Bagi banyak orang, kopi adalah “teman wajib” di pagi hari. Secangkir kopi sering dianggap cara paling cepat untuk mengusir kantuk dan membuat tubuh siap menjalani aktivitas. Tapi sebenarnya, tidak semua waktu cocok untuk minum kopi kalau tujuannya ingin mendapat manfaat maksimal.
Waktu konsumsi kopi tidak hanya soal kebiasaan. Menurut para ahli, jam minum kopi bisa memengaruhi fokus, energi, kesehatan jantung, bahkan kualitas tidur.
Tidak selalu tepat minum kopi begitu bangun tidur
Kebiasaan minum kopi sesaat setelah membuka mata ternyata belum tentu ideal. Saat pagi hari, tubuh secara alami meningkatkan hormon kortisol—hormon yang membantu kita merasa lebih siaga.
Dokter spesialis tidur, Raj Dasgupta, menjelaskan bahwa minum kopi terlalu pagi justru bisa membuat efek kafein kurang terasa karena kortisol sedang tinggi. Pada sebagian orang, hal ini malah dapat menimbulkan rasa gelisah.
Ia menyebut waktu yang lebih baik adalah sekitar 1–3 jam setelah bangun tidur, umumnya di rentang pukul 09.00 sampai 11.00. Pada jam tersebut, kortisol mulai menurun sehingga kafein bekerja lebih efektif untuk meningkatkan kewaspadaan dan konsentrasi.
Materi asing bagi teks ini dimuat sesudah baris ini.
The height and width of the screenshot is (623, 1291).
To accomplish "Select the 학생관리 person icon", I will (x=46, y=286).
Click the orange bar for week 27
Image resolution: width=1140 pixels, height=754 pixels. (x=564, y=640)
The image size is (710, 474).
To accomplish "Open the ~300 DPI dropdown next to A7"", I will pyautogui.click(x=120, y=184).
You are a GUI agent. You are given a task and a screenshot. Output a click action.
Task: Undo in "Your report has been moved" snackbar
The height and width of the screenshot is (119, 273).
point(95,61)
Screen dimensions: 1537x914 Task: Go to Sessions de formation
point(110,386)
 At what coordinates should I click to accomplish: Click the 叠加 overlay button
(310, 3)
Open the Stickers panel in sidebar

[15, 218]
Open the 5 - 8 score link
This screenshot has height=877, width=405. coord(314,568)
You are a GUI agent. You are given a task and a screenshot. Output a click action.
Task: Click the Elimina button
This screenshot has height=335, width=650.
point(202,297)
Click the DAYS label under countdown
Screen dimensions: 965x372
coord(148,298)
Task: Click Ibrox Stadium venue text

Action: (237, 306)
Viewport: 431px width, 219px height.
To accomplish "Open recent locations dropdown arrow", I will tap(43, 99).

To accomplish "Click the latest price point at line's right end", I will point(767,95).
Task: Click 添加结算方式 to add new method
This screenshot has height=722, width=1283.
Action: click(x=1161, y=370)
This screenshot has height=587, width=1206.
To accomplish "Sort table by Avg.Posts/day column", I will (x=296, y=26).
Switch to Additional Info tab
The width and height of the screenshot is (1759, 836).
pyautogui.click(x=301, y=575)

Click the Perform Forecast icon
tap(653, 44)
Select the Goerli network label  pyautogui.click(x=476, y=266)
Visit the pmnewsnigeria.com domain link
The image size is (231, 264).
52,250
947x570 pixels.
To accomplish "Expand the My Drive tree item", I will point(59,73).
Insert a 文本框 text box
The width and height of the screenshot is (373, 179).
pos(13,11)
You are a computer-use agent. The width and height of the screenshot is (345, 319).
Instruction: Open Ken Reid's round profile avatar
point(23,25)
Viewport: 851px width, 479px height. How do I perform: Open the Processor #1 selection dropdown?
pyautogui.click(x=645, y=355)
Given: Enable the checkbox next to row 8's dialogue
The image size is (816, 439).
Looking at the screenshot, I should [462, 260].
Ahli gizi Julia Zumpano juga menambahkan, minum kopi menjelang siang bisa membantu melawan rasa lelah yang sering muncul setelah pagi berjalan tanpa mengacaukan ritme alami tubuh. Selain itu, kafein dapat memicu produksi dopamin yang berhubungan dengan perasaan senang dan motivasi, sehingga mood ikut terdongkrak.
Minum kopi sebelum siang dikaitkan dengan manfaat kesehatan
Mengonsumsi kopi sebelum tengah hari juga disebut berpotensi memberi keuntungan untuk kesehatan jangka panjang. Sebuah penelitian dalam European Heart Journal melaporkan bahwa kebiasaan minum kopi sebelum pukul 12.00 berkaitan dengan risiko penyakit jantung dan kematian dini yang lebih rendah.
Peneliti menduga, kandungan antioksidan dan zat anti-inflamasi dalam kopi bekerja lebih “pas” saat diminum pagi hari, ketika penanda peradangan tubuh cenderung lebih tinggi.
Sebaiknya hindari kopi di sore hingga malam
Walau kopi bisa membantu menambah energi, minum kopi terlalu sore atau malam sebaiknya dihindari. Kafein dapat bertahan lama di dalam tubuh dan berisiko mengganggu tidur.
Para ahli menyarankan agar konsumsi kopi dihentikan setidaknya 6–8 jam sebelum waktu tidur. Untuk orang yang sensitif terhadap kafein, jarak aman bisa lebih panjang.
Selain itu, kondisi perut juga penting. Minum kopi saat perut kosong dapat memicu masalah pencernaan, terutama bagi yang sensitif asam lambung. Karena itu, kopi lebih aman diminum setelah sarapan atau bersama camilan agar energi lebih stabil sepanjang hari.
Berapa batas aman konsumsi kopi?
Mengacu pada Cleveland Clinic, batas kafein yang umumnya dianggap aman bagi orang dewasa adalah maksimal 400 mg per hari, kira-kira setara 3–4 cangkir kopi.
Sementara pada ibu hamil, batasnya lebih rendah, yaitu kurang dari 200 mg per hari. Dengan mengatur waktu minum serta jumlahnya, manfaat kopi tetap bisa didapat tanpa mengorbankan kesehatan.